When subtracting a larger number from a smaller number, the result will be negative.
$$10 - 0.36 = 9.64$$.
Therefore, $$0.36 - 10 = -9.64$$.

Question1.step5 (Calculating the first term in the denominator: (3/8)⁻¹)

The term $$(\frac{3}{8})^{-1}$$ means the reciprocal of the fraction $$\frac{3}{8}$$. To find the reciprocal of a fraction, we swap its numerator and denominator.
So, $$(\frac{3}{8})^{-1} = \frac{8}{3}$$.

Question1.step6 (Calculating the second term in the denominator: (3/2)³)

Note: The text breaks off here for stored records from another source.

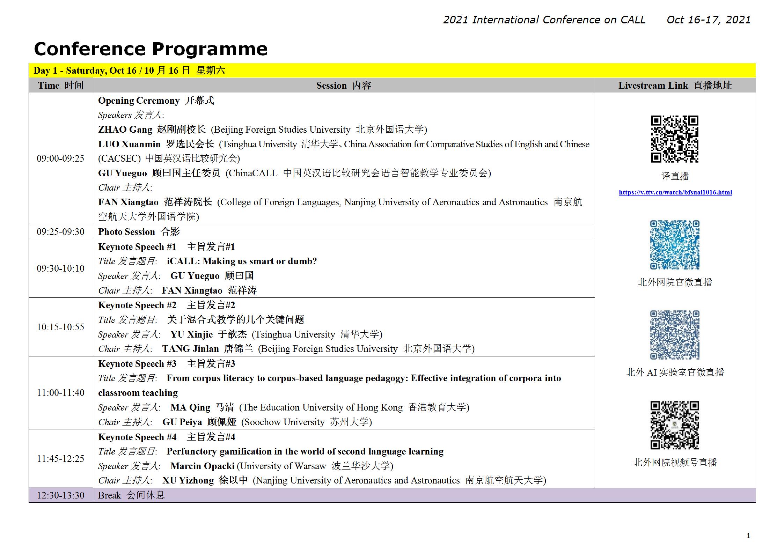Click the Break 会间休息 purple row
Image resolution: width=784 pixels, height=554 pixels.
pyautogui.click(x=131, y=495)
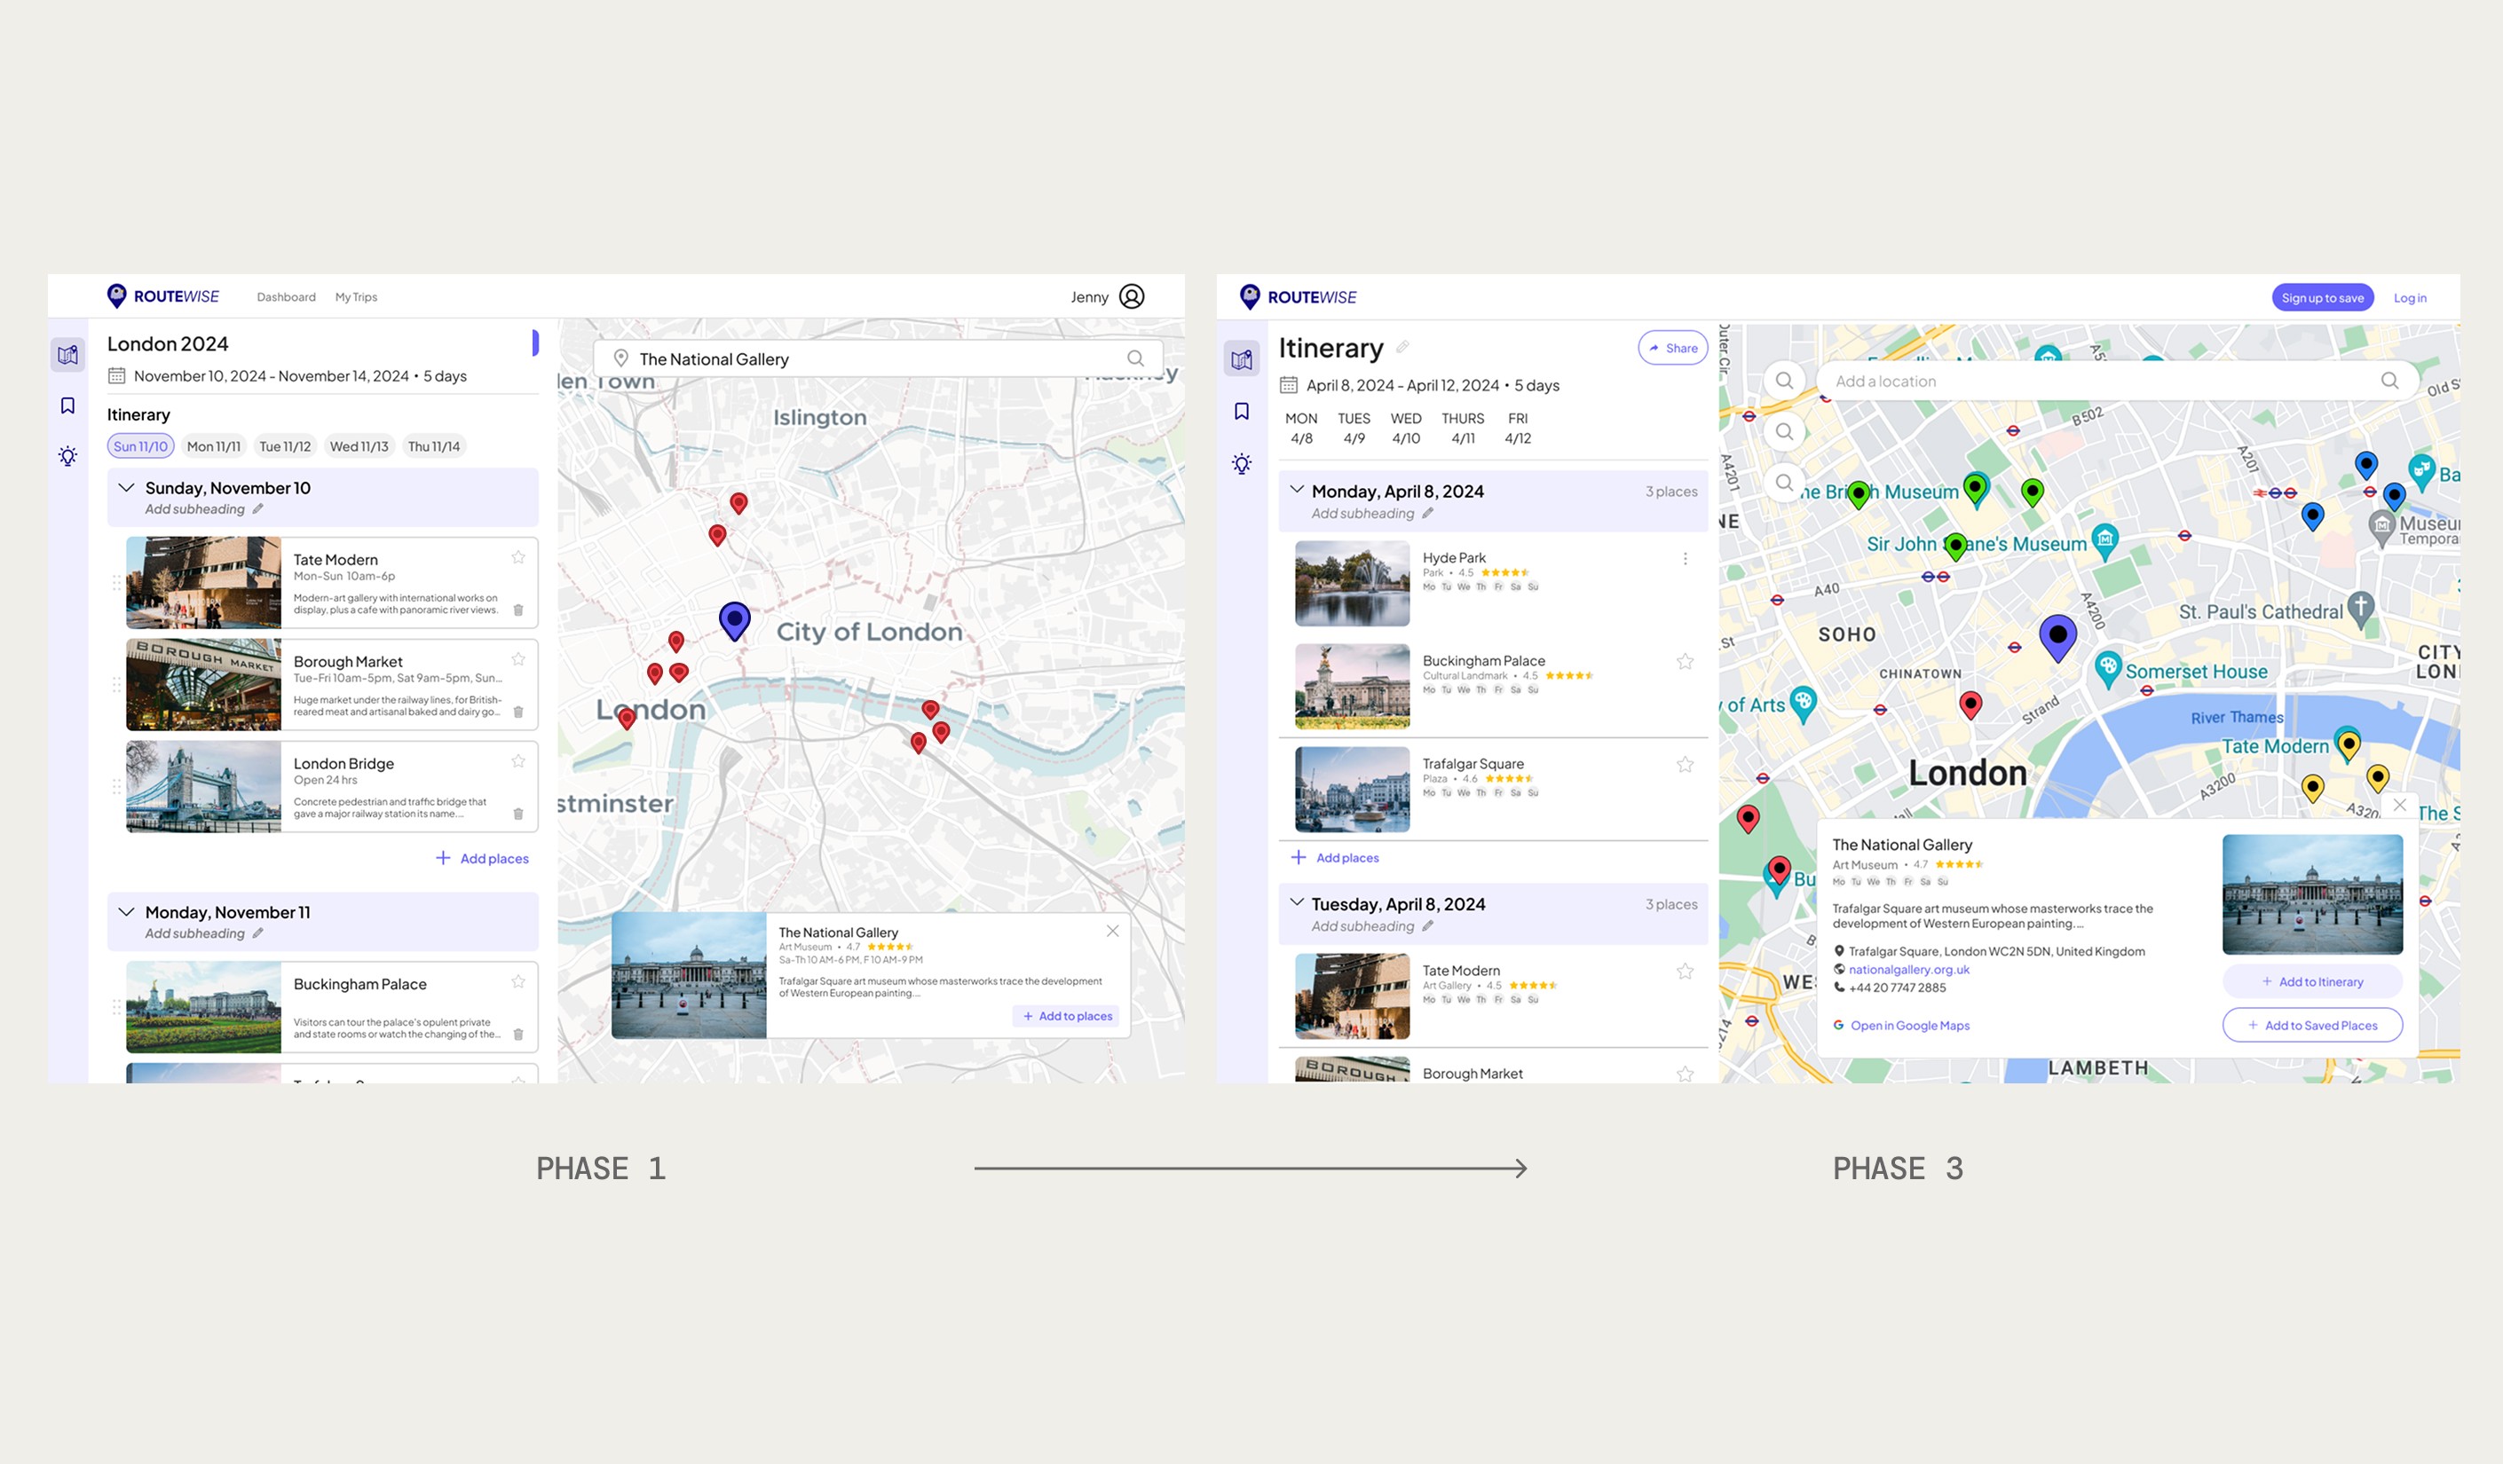Collapse the Tuesday, April 8, 2024 section
2503x1464 pixels.
pos(1296,903)
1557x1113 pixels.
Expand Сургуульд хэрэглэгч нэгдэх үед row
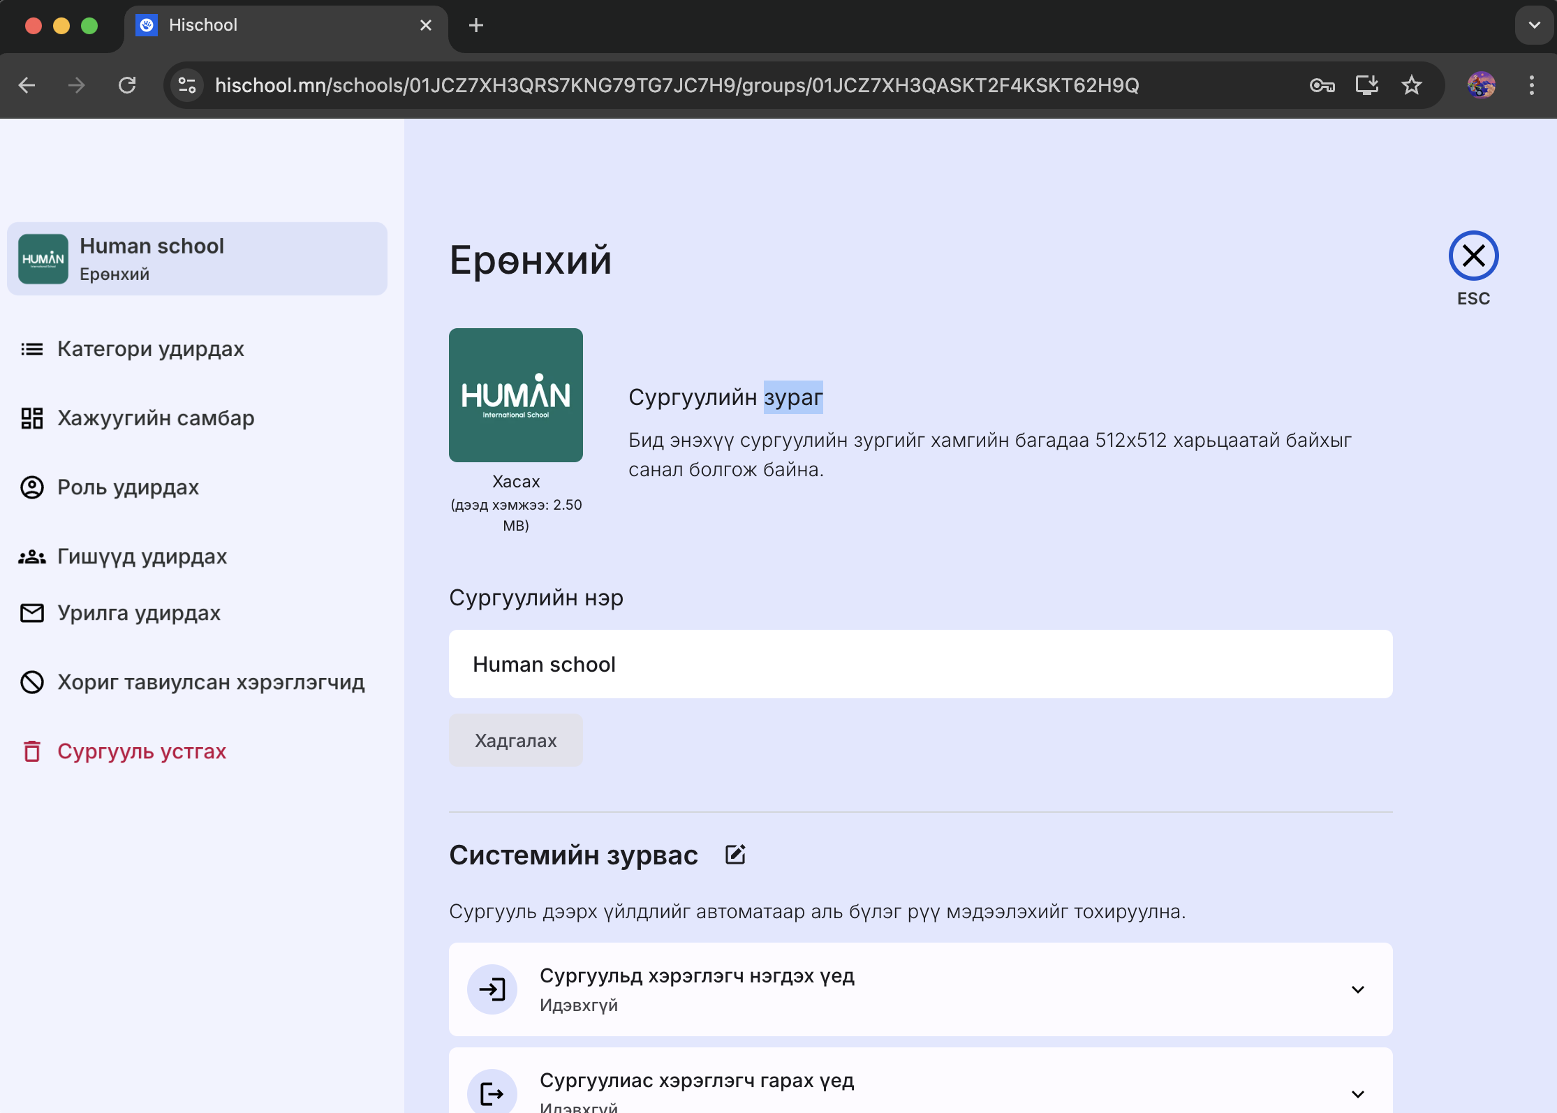[1357, 989]
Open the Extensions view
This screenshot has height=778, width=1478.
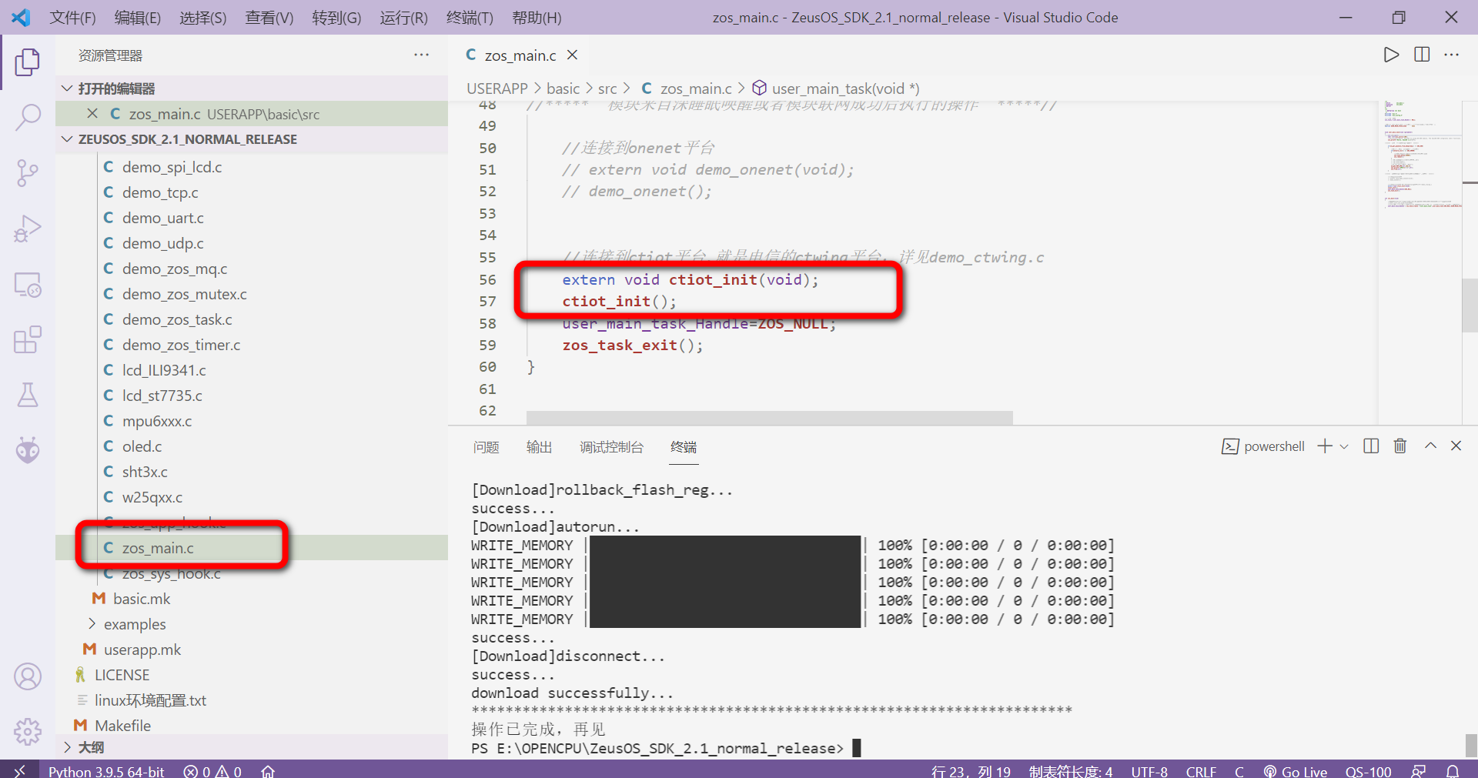tap(28, 339)
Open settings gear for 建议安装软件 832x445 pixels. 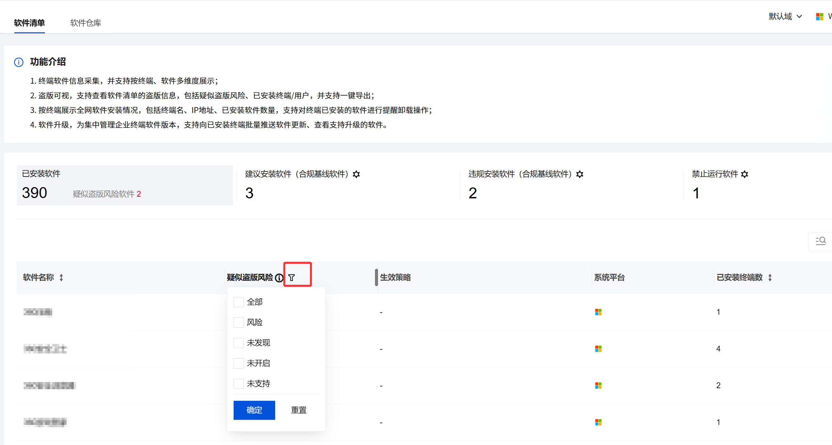coord(356,174)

The term $$(\frac{3}{2})^3$$ means the fraction $$\frac{3}{2}$$ multiplied by itself three times.
$$(\frac{3}{2})^3 = \frac{3}{2} \times \frac{3}{2} \times \frac{3}{2}$$.
Multiply the numerators: $$3 \times 3 \times 3 = 27$$.
Multiply the denominators: $$2 \times 2 \times 2 = 8$$.
So, $$(\frac{3}{2})^3 = \frac{27}{8}$$.

**step7** Multiplying the first two terms in the denominator

Now we multiply the results from Step 5 and Step 6:
$$(\frac{3}{8})^{-1} \times (\frac{3}{2})^3 = \frac{8}{3} \times \frac{27}{8}$$.
We can simplify before multiplying. Notice that there is an 8 in the numerator and an 8 in the denominator, so they cancel each other out.
We also have 27 in the numerator and 3 in the denominator. We can divide 27 by 3: $$27 \div 3 = 9$$.
So, the multiplication becomes:
$$\frac{8}{3} \times \frac{27}{8} = \frac{1}{1} \times \frac{9}{1} = 9$$.

Question1.step8 (Calculating the third term in the denominator: (-1/3)⁻¹)

The term $$(\frac{-1}{3})^{-1}$$ means the reciprocal of the fraction $$\frac{-1}{3}$$.
Swapping the numerator and denominator gives us:
$$(\frac{-1}{3})^{-1} = \frac{3}{-1} = -3$$.

**step9** Calculating the value of the denominator

Now we add the results from Step 7 and Step 8 to find the total value of the denominator:
$$9 + (-3)$$.
Adding a negative number is the same as subtracting the positive number:
$$9 - 3 = 6$$.

**step10** Performing the final division

Finally, we divide the value of the numerator (from Step 4) by the value of the denominator (from Step 9):
$$\frac{-9.64}{6}$$.
To express this as a simplified fraction, we can first write -9.64 as a fraction: $$-9.64 = -\frac{964}{100}$$.
So the division becomes:
$$\frac{-\frac{964}{100}}{6} = -\frac{964}{100 \times 6} = -\frac{964}{600}$$.
Now, we simplify the fraction by dividing both the numerator and the denominator by their greatest common divisor. Both numbers are divisible by 4.
$$964 \div 4 = 241$$.
$$600 \div 4 = 150$$.
So, the simplified fraction is $$-\frac{241}{150}$$.
This fraction cannot be simplified further as 241 is a prime number and 150 does not have 241 as a factor.